Your objective — Please read the blog post below about telling children of a cancer diagnosis and say which duty Bolu oversaw.

Text shown —

+-------+

Shoud Children Know?
Happy new week! I trust that you had a wonderful weekend. Mine was busy as usual. After making the top 100 FedEx Small Business Grant Contest, the next stage involved creating a video discussing my passion for the business. You can check it out here. Saturday was busy. I am grateful to my brother from another mother, Caleb for helping with the video production. We had customers coming and going. It was busy. Sunday was a celebration at church. My daughter, Oluwatamilore (Tami) turned 12! It was also a critical celebration for me because this time last year, I had just left the hospital and I had that 700-guest wedding to cater for. It was at that wedding that I received my new names O.E.M.A. Here is the link to that blog.
Tami was worth celebrating in many ways. She handled my cancer treatment with such grace and dignity. Her academics were not affected, and she has consistently being on honor roll. She has a quiet strength about her. Everything I have said about Tami brings me to my blog subject of today: Should children be informed when a family member is diagnosed with cancer?
To some, it’s too difficult a subject to relay to children. In societies were people are still hush when it comes to cancer, it is only logical not to tell the children. Among the many difficult questions parents face when a family member is diagnosed with cancer is “What do I tell my children?” Fearful that they might upset or worry their youngsters and teens, some parents withhold the news. But even at a very young age, children can sense when something is wrong. If not told the truth, they might imagine that things are worse than they really are or even that they themselves are the cause of the problem.
What do I think? They need to know. Yes! They have a right to know. Children, no matter how small are smarter than we think. I remember that conversation February 9, 2017 while discussing the biopsy with my husband. Tami had overheard. She followed me to the room and asked why I went for a biopsy.
By talking with your children honestly and helping them express their emotions, you make it easier for them to feel safe and secure. And as their parent, you are the best judge of how to talk to your children. It is going to be a very hard conversation, but it is important that you communicate. Here are some tips that worked for me:
1. Be calm. Use a calm, reassuring voice, even if you become sad. This will help your children see how you are trying to cope and will help them do the same.
2. Avoid being vague. Don’t be afraid to use the word “cancer.” Fear of a word, gives it unnecessary power and stronghold. Tell or show them where the cancer is on your body. Remember that if you don’t talk to your kids about cancer, they may invent their own explanations, which can be even more frightening than the facts.
3. Explain the treatment plan and how it will affect their lives. Prepare your children for any physical changes you might go through during treatment (for instance, hair loss, extreme tiredness, or weight loss). Let your children know that their needs will continue to be taken care of (for example, “Daddy will take you to soccer practice instead of Mom for a while.”)
4. Answer your children’s questions as accurately as possible. Take into account their age and prior experience with serious illness in the family. If you do not know the answer to a question, don’t panic. It’s okay to say, “I don’t know. I will try to find out the answer and let you know.”
5. Allow your children to participate in your care. It activates their ability to be compassionate. My children were actively involved. Give them age-appropriate tasks such as bringing you a glass of water or an extra blanket. Tami gives me back rubs and massages with Eucalyptus oil daily. Bolu oversaw humidifier duties. They both kept me up to date with my medications. Upon my discharge from the hospital, I had to take IV antibiotics for 30 days. I was so overwhelmed by the instructions I did not remember how to twist the IV piggy bag. Fortunately, Tami was there when the home care nurse was explaining. She rescued us the next day when her dad needed to administer the morning dose. She was only 11! Why am I saying this? Your children want to help and be useful in the good times and bad times. Allow them!

+-------+

Extracted entries —
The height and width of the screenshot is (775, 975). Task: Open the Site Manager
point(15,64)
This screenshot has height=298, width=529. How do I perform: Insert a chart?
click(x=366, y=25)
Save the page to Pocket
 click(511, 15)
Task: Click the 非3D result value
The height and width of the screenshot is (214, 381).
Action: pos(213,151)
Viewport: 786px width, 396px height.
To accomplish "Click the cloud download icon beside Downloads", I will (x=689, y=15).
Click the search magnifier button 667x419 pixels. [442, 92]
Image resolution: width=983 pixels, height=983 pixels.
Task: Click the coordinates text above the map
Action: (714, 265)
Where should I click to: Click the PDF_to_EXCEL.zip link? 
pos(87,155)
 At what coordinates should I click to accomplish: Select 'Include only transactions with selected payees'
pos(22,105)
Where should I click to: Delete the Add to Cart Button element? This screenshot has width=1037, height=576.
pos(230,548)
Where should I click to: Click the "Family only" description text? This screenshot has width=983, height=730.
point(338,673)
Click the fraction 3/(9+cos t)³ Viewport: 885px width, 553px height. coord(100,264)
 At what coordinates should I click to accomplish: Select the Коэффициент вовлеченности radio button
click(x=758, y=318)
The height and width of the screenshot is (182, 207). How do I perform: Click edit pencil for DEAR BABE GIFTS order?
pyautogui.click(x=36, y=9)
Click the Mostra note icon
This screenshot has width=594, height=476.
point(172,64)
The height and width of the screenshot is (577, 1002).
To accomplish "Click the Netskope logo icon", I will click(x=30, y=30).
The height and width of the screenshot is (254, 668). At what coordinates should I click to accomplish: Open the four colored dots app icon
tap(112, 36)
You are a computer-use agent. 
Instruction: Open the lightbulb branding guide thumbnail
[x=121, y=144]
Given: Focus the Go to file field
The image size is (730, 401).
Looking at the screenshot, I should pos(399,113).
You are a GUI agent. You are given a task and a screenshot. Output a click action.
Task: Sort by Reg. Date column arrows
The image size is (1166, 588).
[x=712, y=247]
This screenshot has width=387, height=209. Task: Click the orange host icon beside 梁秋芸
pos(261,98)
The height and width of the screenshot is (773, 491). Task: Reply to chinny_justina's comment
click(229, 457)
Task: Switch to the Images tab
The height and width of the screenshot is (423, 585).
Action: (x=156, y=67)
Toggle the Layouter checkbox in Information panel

+-------+

Exercise result — Humidifier duties.